CLINTON COUNTY, Mich. (WLNS) -The Clinton County Board of Commissioners could consider passing a one-year-long moratorium on any large-scale solar or wind energy projects.

The unanimous vote from the county’s planning commission comes as large-scale green energy plants clash with residents’ concerns over the future of their rural farmland.

Thursday’s public hearing comes weeks after Clinton County’s Planning Commission first looked into a county ordinance on wind and solar that they called “outdated.”

See More: Clinton County to draft moratorium on green power plants

More than a dozen people from around Clinton County shared their true feelings about solar and wind farms as the planning commission looks to move along a one-year moratorium on any large-scale clean energy projects.

“What do you see? more and more of these disgusting monstrosities, these wind turbines. I think you might as well be in H.G. Wells’ War of the Worlds,” one resident said.

County officials said currently, there are no applications to set up any green energy plants on rural farmland that the commission oversees, but concerns about converting farmland, the environmental impact and devaluing of home properties have all been real topics of discussion.

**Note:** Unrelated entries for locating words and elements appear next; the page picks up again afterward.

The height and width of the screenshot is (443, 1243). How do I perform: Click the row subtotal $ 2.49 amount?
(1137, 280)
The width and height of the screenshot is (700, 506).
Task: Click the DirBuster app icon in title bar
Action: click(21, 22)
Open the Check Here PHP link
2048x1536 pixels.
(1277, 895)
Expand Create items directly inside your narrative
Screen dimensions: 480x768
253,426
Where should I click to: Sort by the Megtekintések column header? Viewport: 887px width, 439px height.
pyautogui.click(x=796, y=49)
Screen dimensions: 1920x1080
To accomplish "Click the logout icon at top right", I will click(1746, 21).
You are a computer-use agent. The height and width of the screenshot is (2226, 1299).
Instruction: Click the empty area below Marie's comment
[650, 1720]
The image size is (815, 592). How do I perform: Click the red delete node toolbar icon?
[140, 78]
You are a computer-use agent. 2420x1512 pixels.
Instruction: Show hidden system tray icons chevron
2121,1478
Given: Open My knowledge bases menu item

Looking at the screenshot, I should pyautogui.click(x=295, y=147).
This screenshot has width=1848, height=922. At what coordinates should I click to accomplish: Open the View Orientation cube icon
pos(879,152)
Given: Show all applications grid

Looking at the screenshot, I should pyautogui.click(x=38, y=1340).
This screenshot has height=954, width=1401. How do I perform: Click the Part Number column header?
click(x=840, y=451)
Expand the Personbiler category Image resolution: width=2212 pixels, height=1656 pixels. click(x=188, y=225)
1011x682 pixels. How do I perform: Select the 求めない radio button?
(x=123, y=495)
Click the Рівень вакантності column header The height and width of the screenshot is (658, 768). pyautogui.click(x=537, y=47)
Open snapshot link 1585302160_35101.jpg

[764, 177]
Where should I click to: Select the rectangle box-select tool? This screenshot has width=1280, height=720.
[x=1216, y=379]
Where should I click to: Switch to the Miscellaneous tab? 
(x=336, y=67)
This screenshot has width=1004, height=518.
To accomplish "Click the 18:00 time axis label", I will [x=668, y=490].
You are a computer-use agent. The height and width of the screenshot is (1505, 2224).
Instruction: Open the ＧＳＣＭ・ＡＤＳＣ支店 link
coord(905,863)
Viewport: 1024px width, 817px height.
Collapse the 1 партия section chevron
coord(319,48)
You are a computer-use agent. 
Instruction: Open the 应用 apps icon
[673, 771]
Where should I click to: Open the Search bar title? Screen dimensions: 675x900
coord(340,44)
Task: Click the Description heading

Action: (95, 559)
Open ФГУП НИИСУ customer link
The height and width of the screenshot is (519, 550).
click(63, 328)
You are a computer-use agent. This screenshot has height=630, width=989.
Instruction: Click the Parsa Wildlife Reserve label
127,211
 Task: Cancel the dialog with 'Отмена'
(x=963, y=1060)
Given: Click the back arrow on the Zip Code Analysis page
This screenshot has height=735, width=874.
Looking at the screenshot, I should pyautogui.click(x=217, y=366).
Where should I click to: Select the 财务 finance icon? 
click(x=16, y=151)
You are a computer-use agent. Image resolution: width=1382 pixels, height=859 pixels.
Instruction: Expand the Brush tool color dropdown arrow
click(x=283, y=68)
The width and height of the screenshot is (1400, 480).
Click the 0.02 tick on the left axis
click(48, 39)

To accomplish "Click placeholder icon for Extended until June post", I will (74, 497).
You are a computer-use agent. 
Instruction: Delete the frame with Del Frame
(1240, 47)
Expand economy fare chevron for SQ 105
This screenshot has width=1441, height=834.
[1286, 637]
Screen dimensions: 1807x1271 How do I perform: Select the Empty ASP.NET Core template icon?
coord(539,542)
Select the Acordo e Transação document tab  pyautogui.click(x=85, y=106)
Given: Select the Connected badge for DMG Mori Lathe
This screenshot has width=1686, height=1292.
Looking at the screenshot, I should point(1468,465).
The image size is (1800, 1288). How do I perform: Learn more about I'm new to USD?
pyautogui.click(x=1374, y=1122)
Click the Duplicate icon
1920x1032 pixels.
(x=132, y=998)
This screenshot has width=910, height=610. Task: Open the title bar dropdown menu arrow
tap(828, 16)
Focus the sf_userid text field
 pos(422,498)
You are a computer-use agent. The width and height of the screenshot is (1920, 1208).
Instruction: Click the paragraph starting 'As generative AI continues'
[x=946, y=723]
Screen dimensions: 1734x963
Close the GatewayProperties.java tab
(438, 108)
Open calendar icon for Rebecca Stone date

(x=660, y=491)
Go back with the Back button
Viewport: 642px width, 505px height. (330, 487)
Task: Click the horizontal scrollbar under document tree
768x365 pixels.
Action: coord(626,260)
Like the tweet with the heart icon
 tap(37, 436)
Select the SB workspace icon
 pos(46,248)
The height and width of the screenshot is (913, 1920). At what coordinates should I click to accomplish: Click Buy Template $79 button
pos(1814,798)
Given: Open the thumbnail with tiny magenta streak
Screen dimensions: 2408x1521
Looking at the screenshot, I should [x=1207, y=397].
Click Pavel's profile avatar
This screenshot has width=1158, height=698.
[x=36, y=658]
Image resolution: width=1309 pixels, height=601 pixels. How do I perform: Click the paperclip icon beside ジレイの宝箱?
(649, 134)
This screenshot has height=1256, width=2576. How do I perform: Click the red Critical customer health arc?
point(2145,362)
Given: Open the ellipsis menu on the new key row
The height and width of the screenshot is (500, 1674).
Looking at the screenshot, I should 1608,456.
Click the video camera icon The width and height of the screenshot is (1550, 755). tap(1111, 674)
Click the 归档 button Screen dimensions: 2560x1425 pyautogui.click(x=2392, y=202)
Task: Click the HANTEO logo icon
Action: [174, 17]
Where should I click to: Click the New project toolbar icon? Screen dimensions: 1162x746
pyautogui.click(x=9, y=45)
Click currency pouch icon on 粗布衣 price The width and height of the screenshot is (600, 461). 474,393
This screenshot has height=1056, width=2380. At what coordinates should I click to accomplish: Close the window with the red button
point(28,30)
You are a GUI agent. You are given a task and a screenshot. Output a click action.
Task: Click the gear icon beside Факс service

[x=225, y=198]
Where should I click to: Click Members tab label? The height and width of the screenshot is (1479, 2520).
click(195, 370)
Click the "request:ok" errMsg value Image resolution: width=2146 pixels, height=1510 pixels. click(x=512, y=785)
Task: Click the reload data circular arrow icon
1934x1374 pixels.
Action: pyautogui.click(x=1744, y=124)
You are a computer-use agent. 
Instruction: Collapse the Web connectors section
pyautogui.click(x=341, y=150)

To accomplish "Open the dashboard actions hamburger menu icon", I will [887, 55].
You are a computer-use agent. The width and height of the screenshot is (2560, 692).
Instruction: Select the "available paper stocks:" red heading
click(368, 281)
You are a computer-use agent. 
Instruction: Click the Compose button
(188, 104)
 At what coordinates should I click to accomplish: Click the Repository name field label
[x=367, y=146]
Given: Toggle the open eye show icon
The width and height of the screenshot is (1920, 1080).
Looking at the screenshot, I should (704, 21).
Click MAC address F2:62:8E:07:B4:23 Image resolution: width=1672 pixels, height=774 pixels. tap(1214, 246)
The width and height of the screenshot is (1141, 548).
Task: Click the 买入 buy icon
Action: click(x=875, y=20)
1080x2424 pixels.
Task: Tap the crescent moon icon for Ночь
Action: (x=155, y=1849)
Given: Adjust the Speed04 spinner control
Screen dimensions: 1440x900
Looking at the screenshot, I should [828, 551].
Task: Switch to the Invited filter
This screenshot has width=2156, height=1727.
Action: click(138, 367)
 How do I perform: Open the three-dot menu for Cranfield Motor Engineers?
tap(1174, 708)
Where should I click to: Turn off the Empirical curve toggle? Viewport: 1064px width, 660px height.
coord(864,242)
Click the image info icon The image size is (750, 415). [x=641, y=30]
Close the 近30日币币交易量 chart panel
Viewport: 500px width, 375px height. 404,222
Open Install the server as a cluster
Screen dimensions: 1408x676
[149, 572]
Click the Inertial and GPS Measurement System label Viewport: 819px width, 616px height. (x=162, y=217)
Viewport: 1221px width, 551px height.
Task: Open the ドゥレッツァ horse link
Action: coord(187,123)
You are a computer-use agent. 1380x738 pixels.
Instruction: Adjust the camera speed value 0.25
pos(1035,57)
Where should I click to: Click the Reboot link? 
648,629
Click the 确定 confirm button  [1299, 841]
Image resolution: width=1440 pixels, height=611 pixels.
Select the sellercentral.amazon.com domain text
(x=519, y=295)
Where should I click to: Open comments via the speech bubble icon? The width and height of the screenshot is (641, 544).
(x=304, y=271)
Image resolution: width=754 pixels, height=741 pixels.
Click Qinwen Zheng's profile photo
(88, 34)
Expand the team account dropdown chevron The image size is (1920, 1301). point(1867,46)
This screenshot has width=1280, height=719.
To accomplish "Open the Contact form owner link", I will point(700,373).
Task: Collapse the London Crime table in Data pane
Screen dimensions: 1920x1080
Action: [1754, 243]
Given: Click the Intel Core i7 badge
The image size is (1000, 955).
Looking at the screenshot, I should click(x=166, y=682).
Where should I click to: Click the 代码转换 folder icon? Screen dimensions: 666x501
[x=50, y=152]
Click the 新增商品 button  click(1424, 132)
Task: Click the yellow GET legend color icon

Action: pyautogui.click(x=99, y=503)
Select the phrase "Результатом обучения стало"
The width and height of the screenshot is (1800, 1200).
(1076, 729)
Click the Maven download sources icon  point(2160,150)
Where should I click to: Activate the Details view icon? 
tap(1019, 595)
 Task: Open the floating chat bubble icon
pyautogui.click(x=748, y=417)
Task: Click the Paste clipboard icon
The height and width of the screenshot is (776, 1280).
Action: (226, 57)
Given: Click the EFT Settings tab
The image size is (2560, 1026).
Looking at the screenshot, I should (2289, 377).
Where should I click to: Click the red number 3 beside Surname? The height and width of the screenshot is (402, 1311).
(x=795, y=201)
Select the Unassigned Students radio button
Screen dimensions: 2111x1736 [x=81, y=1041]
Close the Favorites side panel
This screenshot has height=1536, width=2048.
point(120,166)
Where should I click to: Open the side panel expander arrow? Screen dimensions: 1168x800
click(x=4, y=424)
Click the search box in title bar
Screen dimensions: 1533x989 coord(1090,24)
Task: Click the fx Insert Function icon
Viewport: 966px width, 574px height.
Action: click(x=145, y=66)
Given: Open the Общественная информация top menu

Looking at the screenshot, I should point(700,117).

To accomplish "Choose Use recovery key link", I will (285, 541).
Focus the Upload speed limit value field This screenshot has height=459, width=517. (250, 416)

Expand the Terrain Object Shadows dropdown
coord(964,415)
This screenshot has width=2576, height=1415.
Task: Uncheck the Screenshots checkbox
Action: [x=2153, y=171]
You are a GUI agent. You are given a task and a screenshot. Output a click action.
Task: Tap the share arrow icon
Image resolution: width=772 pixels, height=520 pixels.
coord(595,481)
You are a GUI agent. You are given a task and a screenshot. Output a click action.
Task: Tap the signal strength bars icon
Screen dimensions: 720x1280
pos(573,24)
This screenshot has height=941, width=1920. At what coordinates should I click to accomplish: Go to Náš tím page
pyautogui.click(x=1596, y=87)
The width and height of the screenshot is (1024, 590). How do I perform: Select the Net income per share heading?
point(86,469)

See More: Clinton County solar farm approved following opposition

There was little opposition to the moratorium with some Clinton County residents pushing back on concerns they say have been solved in other projects

“The facts are what matter. I’ve been in townships where they have been worried about the groundwater, worried about wildlife or whatever. We have projects now all around us. Delta Township, Lapeer County. You got another one a couple of miles away,” said Ed Rivet, executive director of the Michigan Conservative Energy Forum Advocacy.

After the passing vote, Vice Chair Patti Schafer said developing a newer and robust wind and solar ordinance will take time. One that will need input from all sides, from small townships to energy companies.

“You know the attorneys got a lot of work ahead of them if we want to get this done in a year. And I do agree with some people that we do need to seek out extra sources,” said Schafer.

The proposed moratorium now goes to the county commissioners for a vote at the end of this month.

The planning commission is now tasked with trying to select an advisory board to look into a new ordinance.